____ Provided records
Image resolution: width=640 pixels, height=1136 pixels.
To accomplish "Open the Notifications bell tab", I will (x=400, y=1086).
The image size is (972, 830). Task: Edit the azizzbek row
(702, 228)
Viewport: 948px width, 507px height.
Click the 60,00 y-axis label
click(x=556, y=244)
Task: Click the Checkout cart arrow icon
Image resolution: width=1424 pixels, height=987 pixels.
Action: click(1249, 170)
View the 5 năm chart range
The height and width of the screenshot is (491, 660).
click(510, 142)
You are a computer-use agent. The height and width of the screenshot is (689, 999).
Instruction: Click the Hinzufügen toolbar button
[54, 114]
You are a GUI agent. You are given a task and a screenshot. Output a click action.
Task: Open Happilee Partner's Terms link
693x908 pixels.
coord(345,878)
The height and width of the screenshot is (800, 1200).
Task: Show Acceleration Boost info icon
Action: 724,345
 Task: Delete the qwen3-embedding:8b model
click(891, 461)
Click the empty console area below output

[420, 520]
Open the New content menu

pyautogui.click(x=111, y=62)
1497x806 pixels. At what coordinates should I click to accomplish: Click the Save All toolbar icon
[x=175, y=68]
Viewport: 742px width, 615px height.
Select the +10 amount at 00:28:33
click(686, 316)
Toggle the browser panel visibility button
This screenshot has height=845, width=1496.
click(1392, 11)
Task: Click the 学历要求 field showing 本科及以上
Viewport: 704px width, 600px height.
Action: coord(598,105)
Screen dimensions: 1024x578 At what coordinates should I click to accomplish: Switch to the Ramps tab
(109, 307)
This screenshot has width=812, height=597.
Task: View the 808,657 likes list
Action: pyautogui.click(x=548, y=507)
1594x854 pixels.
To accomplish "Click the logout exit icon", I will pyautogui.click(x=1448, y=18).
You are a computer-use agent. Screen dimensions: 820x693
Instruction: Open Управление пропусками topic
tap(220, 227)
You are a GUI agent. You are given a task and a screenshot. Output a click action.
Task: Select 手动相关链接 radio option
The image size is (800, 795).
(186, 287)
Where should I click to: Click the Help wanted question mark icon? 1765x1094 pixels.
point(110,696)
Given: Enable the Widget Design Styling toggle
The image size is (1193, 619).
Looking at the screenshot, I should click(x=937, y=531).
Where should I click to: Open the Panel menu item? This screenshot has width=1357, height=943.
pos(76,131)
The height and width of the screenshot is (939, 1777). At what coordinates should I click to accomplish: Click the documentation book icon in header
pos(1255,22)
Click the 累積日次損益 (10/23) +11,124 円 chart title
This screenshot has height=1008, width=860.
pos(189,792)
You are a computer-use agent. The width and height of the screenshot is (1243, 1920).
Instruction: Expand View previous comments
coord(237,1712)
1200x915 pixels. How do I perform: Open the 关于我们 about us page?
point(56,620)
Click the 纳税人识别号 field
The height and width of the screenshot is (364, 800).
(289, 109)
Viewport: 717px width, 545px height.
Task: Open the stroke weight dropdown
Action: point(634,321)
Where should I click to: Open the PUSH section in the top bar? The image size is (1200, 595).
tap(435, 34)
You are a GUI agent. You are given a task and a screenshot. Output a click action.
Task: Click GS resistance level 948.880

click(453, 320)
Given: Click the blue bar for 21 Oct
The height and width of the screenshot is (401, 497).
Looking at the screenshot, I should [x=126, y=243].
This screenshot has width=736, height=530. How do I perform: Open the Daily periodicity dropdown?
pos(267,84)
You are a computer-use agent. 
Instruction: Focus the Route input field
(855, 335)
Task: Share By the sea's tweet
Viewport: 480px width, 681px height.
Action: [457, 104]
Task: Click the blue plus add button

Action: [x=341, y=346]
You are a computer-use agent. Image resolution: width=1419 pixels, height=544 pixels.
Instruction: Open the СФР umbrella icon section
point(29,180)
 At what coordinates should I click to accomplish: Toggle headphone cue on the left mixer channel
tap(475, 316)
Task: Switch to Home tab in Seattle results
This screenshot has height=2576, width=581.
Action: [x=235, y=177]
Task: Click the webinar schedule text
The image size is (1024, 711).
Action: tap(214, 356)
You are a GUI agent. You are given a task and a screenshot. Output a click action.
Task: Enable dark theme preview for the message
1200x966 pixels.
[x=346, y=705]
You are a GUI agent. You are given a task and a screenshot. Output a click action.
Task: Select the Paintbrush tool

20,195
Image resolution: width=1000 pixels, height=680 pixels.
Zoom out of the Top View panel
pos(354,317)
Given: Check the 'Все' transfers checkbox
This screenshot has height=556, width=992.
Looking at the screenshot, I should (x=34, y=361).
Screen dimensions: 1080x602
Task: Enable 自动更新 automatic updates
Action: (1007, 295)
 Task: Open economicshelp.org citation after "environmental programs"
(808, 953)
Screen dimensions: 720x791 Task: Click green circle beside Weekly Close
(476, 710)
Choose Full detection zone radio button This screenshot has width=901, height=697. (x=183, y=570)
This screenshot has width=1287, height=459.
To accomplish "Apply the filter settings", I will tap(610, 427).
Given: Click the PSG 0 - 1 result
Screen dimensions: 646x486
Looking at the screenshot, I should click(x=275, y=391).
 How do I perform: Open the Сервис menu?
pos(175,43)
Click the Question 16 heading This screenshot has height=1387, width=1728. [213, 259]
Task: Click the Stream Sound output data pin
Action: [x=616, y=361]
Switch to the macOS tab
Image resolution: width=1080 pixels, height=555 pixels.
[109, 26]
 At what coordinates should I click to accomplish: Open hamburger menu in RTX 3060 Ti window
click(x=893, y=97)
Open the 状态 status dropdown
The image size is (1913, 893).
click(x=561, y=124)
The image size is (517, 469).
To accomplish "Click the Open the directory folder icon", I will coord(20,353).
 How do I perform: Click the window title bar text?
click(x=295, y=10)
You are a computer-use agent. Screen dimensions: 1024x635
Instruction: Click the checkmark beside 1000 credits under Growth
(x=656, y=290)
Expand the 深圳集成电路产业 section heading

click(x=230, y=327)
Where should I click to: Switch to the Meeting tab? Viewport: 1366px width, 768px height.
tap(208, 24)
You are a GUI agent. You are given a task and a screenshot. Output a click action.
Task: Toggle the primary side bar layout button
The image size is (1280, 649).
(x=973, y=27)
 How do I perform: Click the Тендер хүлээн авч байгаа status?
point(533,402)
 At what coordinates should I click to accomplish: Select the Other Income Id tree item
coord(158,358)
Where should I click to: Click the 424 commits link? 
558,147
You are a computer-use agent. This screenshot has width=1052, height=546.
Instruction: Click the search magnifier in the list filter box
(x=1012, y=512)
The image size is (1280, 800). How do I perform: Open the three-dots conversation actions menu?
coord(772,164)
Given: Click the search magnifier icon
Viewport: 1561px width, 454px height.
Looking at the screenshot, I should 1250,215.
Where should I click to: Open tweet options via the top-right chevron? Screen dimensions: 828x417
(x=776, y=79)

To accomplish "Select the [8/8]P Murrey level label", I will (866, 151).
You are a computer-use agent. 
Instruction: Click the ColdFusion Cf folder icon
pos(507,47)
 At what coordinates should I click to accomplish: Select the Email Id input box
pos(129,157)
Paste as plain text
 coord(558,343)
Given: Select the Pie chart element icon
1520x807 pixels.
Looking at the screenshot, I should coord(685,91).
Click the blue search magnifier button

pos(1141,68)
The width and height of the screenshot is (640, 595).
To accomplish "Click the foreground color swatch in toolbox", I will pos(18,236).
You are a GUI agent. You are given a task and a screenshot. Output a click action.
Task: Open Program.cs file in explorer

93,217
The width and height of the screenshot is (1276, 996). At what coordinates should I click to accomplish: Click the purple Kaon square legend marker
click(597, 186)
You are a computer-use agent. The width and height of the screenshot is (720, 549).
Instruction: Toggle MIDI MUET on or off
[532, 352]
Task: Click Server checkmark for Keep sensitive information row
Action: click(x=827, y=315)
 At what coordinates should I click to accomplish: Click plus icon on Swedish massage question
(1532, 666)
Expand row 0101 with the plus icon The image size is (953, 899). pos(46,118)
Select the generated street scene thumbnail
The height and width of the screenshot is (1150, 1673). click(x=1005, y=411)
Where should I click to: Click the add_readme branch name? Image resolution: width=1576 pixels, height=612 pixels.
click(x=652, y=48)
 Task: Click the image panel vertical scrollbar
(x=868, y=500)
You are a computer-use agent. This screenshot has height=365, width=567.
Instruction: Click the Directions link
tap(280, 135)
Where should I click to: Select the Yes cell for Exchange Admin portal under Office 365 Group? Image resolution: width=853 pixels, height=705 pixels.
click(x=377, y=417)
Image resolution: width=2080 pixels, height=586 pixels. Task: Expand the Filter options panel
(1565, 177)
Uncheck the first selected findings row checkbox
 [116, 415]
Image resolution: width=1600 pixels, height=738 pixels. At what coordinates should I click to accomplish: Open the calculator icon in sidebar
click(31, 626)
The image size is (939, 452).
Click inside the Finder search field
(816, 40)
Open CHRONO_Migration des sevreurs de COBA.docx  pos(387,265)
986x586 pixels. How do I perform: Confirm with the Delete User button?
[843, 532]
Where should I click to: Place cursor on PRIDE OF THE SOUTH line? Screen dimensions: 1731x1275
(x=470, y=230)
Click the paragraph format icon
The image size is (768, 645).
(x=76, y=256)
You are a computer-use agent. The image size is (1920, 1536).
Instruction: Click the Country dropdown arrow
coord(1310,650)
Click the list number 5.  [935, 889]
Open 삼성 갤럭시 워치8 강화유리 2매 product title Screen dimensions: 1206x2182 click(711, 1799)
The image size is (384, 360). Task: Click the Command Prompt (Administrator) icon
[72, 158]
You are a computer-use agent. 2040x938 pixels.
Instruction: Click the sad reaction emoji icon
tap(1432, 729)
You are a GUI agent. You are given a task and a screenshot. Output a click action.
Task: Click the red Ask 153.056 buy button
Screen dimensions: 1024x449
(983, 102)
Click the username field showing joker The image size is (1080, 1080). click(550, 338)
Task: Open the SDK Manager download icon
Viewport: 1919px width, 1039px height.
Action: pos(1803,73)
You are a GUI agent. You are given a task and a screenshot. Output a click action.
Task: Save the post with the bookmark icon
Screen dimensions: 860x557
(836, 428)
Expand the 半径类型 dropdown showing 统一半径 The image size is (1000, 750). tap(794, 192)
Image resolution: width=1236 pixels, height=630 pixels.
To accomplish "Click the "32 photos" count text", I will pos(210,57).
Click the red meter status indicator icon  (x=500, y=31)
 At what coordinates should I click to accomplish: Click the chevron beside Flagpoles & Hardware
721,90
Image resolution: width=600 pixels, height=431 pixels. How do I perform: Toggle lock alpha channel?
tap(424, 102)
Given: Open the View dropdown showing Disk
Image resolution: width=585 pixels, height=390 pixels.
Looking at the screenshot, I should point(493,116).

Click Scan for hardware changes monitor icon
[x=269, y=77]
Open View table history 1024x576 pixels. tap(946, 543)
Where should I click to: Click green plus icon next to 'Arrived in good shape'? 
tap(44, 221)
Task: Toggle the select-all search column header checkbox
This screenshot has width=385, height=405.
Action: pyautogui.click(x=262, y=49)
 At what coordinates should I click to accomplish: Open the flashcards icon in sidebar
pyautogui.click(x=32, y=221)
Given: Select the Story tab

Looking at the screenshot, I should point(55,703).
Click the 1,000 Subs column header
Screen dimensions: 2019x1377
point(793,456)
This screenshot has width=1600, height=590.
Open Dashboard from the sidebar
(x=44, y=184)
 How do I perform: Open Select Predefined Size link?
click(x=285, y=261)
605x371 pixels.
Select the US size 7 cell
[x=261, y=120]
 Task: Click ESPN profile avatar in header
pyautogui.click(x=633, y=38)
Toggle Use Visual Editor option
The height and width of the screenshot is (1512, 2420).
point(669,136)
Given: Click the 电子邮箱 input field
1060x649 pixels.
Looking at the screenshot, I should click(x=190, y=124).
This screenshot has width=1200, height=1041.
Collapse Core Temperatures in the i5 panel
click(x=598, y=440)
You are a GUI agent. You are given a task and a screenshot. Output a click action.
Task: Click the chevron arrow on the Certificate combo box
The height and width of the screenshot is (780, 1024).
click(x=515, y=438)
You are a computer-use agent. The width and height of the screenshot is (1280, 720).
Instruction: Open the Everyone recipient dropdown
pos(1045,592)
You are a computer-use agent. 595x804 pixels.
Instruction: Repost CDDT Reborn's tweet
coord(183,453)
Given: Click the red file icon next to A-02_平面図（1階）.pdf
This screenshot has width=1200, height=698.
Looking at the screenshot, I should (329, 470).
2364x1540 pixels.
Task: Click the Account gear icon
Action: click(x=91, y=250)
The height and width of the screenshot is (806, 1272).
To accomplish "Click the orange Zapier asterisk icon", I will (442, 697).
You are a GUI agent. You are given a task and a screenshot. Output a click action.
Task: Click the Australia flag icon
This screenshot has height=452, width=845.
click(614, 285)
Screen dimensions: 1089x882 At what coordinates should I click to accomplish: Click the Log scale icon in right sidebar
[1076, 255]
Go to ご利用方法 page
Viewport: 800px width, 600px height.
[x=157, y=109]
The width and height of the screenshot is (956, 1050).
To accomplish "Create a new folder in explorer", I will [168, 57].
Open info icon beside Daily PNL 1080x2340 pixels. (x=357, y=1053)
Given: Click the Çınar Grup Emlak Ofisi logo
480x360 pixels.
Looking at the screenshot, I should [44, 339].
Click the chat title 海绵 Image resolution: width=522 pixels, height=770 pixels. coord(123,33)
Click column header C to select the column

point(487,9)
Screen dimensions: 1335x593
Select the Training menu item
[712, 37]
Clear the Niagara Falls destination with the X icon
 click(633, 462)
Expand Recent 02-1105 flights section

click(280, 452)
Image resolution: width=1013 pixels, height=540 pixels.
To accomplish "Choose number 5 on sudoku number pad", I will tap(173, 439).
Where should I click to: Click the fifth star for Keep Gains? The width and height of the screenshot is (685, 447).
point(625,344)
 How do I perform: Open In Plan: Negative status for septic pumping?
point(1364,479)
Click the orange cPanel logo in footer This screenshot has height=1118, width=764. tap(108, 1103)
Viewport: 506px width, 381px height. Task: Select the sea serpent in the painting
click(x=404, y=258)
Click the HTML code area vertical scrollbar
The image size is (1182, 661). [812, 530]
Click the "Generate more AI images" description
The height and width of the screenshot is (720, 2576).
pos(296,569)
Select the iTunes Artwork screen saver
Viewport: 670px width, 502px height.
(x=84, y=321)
________
# Work instructions:
Copy out each line of the listing where the string "radio" appears.

# Response to this exercise:
Task: Select 手动相关链接 radio option
Choose Full detection zone radio button This screenshot has width=901, height=697. (x=183, y=570)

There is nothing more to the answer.